DESCRIPTION OF THE TASK
Can you write out, word for word, every line from the one containing "Task: Remove owner row with X icon" down to the one containing "(x=314, y=247)", including both of those lines?

PROVIDED INFORMATION
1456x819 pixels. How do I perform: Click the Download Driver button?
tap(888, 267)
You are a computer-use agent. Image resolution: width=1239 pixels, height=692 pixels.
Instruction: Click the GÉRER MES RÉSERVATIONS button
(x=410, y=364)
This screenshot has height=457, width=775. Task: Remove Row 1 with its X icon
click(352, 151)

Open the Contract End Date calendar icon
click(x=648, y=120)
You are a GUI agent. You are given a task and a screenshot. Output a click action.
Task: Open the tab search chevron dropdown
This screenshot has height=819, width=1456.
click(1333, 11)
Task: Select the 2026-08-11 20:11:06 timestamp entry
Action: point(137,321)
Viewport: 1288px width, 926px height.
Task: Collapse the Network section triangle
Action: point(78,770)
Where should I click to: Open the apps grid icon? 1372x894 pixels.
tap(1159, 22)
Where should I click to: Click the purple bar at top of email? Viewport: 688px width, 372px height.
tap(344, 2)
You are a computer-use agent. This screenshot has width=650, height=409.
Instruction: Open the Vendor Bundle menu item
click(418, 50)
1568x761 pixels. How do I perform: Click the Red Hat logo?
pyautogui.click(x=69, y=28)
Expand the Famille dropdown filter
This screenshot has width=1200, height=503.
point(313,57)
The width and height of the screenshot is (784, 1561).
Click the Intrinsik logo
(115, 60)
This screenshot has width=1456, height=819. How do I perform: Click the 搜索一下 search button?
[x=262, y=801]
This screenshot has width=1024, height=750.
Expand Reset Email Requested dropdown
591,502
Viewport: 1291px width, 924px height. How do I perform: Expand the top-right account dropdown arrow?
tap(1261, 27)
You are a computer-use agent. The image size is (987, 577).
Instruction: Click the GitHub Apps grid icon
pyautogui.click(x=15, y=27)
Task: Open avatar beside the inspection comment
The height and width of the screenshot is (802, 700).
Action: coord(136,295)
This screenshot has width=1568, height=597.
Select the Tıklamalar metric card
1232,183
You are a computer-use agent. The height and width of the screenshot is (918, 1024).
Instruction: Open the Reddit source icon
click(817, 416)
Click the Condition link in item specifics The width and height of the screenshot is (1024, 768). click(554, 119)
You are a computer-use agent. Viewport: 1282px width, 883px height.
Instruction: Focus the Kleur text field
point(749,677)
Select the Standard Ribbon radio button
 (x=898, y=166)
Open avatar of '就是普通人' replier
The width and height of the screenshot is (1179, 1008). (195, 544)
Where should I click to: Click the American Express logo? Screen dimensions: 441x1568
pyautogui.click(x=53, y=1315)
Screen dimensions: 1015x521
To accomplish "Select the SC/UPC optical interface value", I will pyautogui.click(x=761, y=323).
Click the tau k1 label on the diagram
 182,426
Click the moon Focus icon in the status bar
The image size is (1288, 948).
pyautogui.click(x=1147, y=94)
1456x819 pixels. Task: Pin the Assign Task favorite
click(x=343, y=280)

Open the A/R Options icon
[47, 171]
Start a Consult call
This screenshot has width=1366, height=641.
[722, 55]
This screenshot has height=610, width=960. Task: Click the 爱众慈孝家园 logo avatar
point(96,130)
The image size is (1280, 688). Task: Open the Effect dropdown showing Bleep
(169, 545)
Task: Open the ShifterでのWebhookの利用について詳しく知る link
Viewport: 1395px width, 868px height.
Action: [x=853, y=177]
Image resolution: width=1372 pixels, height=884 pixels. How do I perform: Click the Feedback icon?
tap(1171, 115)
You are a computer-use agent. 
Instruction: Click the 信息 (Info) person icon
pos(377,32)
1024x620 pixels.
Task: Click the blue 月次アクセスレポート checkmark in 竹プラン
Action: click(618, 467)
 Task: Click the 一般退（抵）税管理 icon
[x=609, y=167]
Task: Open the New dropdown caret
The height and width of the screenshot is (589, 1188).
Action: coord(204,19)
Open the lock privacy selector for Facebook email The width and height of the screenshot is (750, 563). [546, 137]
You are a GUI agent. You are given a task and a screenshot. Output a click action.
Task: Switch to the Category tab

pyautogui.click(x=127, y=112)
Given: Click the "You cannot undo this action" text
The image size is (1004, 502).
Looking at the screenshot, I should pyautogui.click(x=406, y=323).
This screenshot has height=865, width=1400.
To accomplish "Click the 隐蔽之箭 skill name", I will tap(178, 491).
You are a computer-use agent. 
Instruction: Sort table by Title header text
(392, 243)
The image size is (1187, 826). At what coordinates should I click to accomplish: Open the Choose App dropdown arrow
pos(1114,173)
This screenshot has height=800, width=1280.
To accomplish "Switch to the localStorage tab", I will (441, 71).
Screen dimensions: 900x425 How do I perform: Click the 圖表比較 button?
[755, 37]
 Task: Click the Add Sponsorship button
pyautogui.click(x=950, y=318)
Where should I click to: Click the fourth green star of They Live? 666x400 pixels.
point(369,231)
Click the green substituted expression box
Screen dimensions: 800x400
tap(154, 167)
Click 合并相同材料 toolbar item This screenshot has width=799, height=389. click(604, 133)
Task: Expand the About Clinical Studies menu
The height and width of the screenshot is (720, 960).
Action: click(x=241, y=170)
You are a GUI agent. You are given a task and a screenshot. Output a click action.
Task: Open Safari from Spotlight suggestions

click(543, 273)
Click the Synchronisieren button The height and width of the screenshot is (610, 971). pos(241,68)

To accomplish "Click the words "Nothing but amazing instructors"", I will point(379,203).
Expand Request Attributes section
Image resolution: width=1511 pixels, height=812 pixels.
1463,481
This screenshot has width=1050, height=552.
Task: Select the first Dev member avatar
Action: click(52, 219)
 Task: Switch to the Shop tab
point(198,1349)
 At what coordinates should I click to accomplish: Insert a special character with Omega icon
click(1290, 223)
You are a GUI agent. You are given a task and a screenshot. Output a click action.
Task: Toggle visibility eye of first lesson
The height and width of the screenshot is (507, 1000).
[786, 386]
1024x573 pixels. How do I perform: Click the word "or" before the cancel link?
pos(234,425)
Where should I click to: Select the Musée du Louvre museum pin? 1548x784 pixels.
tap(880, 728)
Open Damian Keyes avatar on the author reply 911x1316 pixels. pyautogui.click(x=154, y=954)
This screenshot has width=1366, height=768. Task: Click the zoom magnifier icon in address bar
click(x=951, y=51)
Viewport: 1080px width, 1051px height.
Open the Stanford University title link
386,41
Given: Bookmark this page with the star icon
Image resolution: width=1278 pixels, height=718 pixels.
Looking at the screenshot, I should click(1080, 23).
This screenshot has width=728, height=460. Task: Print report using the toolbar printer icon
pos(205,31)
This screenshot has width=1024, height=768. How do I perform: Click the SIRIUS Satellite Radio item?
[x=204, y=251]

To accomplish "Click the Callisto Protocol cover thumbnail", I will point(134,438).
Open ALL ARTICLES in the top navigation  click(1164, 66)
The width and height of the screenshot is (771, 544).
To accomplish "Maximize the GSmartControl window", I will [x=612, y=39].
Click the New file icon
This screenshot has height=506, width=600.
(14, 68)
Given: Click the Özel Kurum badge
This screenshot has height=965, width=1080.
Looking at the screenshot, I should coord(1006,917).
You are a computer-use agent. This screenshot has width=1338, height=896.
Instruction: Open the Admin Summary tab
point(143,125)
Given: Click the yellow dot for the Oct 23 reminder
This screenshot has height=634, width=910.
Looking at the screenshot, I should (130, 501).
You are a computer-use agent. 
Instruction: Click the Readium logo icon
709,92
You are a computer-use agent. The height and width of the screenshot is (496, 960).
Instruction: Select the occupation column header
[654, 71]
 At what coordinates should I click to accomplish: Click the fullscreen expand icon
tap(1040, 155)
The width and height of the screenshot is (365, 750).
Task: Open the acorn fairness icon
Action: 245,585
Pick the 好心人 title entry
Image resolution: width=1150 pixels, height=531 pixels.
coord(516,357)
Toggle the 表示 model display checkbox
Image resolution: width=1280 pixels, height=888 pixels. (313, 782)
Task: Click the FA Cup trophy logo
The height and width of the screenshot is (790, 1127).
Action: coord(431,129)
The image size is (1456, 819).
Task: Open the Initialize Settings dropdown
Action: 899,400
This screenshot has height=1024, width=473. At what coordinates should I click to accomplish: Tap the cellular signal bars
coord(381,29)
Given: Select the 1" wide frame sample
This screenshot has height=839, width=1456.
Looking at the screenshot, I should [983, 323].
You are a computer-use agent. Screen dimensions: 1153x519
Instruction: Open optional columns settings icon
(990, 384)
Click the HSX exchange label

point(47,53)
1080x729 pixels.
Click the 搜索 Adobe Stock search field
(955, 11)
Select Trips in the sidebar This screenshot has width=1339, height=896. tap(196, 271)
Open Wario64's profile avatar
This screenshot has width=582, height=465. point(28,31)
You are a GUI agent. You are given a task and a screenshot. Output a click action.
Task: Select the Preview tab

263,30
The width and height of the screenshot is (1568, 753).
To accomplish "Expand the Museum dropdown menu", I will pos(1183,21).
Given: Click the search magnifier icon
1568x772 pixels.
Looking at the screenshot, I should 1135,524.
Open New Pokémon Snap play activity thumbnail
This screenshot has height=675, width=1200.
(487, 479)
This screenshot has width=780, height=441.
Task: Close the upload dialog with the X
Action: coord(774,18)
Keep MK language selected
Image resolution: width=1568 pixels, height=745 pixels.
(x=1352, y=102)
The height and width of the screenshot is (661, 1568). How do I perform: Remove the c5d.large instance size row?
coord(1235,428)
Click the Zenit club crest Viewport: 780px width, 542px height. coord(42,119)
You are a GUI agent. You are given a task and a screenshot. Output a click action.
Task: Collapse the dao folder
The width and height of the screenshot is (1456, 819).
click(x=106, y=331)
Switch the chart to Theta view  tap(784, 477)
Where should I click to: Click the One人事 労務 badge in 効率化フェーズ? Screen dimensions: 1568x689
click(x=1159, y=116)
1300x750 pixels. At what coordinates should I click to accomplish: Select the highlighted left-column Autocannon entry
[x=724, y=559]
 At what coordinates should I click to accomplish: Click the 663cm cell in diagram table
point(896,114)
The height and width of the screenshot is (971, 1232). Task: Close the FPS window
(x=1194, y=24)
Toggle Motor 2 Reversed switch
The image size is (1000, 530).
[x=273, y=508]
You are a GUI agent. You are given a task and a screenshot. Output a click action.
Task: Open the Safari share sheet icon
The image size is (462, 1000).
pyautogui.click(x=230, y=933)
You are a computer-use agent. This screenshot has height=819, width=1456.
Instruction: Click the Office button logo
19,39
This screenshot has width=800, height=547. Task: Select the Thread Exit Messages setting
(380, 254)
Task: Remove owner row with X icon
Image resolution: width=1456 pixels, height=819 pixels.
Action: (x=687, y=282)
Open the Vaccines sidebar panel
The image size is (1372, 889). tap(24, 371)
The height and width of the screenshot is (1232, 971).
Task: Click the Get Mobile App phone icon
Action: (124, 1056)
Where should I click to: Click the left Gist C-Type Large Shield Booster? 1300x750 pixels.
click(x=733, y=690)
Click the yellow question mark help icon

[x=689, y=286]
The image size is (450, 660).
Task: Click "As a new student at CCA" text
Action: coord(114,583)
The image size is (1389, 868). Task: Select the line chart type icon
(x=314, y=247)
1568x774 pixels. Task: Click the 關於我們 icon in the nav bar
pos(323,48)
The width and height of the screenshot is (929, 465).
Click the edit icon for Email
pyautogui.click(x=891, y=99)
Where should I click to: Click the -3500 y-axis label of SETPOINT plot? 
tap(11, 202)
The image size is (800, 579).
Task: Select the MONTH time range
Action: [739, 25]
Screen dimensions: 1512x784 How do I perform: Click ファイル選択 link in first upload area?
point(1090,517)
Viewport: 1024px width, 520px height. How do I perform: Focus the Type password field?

RESULT
Task: Remove owner row with X icon
Image resolution: width=1456 pixels, height=819 pixels.
Action: (x=687, y=282)
Open the Vaccines sidebar panel
The image size is (1372, 889). tap(24, 371)
The height and width of the screenshot is (1232, 971).
Task: Click the Get Mobile App phone icon
Action: (124, 1056)
Where should I click to: Click the left Gist C-Type Large Shield Booster? 1300x750 pixels.
click(x=733, y=690)
Click the yellow question mark help icon

[x=689, y=286]
The image size is (450, 660).
Task: Click "As a new student at CCA" text
Action: coord(114,583)
The image size is (1389, 868). Task: Select the line chart type icon
(x=314, y=247)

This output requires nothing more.